Over the past several years, Northrop Grumman has been working closely with the Air Force Research Lab (AFRL), Munitions Directorate under the Gray Wolf contract to make the early DARPA LCCM concept a reality.  Northrop Grumman received one of two Gray Wolf contracts to pursue a prototype LCCM design and to develop low cost technical solutions and an innovative business model that enabled very low cost weapon production.  The first Gray Wolf "spiral" began with the development of the basic airframe, without payload, that was capped at an affordable unit cost.

In pursuit of this goal, Northrop Grumman optimized a clean-sheet Gray Wolf design through lesson’s learned from the company’s experience in digital multi-disciplinary design, analysis, and optimization (MDAO) with considerations for production and sustainment of autonomous air vehicles and advanced weapon systems.  Adoption of Agile processes allowed the team to develop the Gray Wolf design on an accelerated timeline, completing the system final design review with AFRL just ten months after contract award.

Salluce explained that the final Gray Wolf design featured a flexible, networked, open architecture that could support a range of payloads. One strategic goal of the program was to maximize loadouts and carriage of Gray Wolf vehicles on a wide variety of US Air Force and US Navy platforms.

Open Architecture and WOSA Specification

Jaime Engdahl, Director, Advanced Weapon Strategy for Northrop Grumman, observed that the Gray Wolf spiral one design is frequently used as an example of the Air Force weapon digital transformation effort and broader digital campaign.

Gray Wolf is designed to meet key USAF open system design requirements, such as Weapon Open System Architecture (WOSA) and the Universal Armament Interface (UAI).   Engdahl described WOSA as an open-architecture specification that must be met by any new weapon systems entering the Air Force inventory.  "In March 2021 AFRL completed initial laboratory validation of the system and declared Gray Wolf to be officially compliant with the WOSA contract requirements," he added.

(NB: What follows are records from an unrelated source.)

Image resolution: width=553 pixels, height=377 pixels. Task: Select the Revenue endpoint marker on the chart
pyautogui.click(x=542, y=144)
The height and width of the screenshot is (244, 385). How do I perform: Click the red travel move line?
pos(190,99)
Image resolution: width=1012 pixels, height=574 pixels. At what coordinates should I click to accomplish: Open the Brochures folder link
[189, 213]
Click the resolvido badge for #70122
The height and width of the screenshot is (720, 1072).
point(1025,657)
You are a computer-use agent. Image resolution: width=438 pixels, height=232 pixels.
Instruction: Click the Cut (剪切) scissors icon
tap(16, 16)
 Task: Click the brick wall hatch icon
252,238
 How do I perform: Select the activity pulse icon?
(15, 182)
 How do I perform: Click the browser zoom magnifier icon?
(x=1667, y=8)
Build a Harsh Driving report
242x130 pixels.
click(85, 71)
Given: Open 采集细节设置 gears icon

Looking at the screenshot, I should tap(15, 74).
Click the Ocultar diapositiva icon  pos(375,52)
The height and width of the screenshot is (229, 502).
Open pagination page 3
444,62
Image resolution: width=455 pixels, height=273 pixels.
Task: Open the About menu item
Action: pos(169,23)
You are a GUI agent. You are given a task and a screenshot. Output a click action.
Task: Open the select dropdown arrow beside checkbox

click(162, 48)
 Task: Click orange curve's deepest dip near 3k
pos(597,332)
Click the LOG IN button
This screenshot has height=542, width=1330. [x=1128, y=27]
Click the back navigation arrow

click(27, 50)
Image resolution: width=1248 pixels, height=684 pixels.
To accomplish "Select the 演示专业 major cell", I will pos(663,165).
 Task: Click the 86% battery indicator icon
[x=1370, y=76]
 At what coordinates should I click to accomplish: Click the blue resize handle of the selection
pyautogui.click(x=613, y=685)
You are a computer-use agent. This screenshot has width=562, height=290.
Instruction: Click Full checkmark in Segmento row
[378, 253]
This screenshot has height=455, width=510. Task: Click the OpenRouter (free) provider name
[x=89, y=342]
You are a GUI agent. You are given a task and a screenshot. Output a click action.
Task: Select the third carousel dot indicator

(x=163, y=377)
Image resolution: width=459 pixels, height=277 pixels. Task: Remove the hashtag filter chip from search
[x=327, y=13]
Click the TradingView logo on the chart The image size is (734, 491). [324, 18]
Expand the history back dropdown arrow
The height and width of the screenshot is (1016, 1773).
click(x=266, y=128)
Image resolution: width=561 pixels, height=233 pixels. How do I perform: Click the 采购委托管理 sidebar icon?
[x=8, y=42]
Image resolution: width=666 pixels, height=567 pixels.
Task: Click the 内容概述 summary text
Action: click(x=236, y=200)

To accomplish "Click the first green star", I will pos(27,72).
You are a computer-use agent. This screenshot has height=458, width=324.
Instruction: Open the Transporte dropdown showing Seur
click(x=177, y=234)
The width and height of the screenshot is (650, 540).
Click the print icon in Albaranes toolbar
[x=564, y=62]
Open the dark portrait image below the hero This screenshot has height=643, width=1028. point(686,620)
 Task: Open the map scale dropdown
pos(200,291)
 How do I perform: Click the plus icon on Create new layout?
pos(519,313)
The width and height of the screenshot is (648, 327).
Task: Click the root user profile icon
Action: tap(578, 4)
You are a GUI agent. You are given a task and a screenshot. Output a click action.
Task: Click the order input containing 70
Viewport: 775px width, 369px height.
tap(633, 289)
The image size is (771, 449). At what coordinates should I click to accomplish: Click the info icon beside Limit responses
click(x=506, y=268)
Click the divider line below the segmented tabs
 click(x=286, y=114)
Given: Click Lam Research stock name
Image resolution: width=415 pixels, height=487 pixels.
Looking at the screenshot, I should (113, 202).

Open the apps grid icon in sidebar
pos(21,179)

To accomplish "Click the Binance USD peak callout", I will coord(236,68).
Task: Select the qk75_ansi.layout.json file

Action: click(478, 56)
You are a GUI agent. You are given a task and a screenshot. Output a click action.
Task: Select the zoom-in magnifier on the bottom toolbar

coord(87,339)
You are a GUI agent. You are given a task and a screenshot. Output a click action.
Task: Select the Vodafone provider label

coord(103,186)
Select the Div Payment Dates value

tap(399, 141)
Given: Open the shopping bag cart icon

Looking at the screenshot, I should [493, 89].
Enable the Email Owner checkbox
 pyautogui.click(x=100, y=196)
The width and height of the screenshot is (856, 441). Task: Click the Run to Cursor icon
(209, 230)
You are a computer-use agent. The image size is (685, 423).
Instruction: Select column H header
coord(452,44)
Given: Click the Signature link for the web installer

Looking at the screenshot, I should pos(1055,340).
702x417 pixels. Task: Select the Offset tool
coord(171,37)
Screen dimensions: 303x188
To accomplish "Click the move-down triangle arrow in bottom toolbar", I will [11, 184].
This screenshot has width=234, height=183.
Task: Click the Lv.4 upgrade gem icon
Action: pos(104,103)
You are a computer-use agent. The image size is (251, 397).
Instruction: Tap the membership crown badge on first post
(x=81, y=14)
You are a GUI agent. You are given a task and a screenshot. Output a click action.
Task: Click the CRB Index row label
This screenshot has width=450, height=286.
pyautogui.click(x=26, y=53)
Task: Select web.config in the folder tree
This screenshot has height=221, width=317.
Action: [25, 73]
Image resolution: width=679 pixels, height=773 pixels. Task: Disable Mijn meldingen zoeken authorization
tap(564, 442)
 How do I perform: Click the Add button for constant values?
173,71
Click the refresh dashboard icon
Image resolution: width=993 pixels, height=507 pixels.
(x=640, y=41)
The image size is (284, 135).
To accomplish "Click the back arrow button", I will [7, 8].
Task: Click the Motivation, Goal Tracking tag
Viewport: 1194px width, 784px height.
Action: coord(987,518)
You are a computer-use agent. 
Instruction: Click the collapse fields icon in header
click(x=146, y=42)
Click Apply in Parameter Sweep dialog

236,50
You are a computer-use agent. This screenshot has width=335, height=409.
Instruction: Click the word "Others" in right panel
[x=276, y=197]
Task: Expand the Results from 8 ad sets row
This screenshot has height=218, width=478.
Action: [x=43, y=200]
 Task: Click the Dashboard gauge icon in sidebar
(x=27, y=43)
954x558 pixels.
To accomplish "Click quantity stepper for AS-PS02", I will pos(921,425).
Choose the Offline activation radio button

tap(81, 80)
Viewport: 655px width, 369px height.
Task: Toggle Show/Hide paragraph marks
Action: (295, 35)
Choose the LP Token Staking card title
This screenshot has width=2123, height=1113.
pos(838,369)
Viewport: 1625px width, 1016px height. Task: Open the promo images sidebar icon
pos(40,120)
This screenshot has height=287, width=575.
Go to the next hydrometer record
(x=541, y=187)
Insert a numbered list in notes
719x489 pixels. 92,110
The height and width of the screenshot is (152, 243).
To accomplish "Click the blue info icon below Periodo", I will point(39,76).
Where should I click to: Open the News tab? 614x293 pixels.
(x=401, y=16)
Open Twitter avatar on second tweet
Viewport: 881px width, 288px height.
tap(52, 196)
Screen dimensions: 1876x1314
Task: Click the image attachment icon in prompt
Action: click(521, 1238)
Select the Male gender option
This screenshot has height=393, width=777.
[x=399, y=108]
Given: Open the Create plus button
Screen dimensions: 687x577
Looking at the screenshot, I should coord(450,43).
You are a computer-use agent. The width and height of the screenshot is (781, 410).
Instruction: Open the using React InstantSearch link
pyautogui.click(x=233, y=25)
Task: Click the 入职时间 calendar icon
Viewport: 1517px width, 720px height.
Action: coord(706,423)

Digital Twin – Ready for a Digital Takeoff with the USAF

Another Gray Wolf achievement that Engdahl identified involved UAI compatibility and the implications for rapid, low cost integration of weapon systems onto platforms. As was true with WOSA, the Gray Wolf clean-sheet design provided UAI compliance that allowed the Air Force to take the Gray Wolf design to the F-16 System Integration Laboratory and rapidly verify the integration in a lab environment prior to installing the missile on an actual F-16. 

"We successfully demonstrated that we were passing the right messages between the aircraft and the weapon before loading hardware onto the aircraft.  Ultimately, UAI and SIL activities accelerated our integration work and resulted in a weapon that has flown on the F-16 for many hours with no interface issues,” said Engdahl.

The next step, according to Salluce, is to "take the physical world into the digital world," using the Gray Wolf design as the first digital twin available in the USAF WeaponONE digital enterprise. Gray Wolf digital models and hardware-in-the-loop components will be used as a surrogate weapon platform to support research of current and future weapon capabilities.

The USAF and industry partners will build on the foundation laid by the Northrop Grumman Gray Wolf activities for years to come.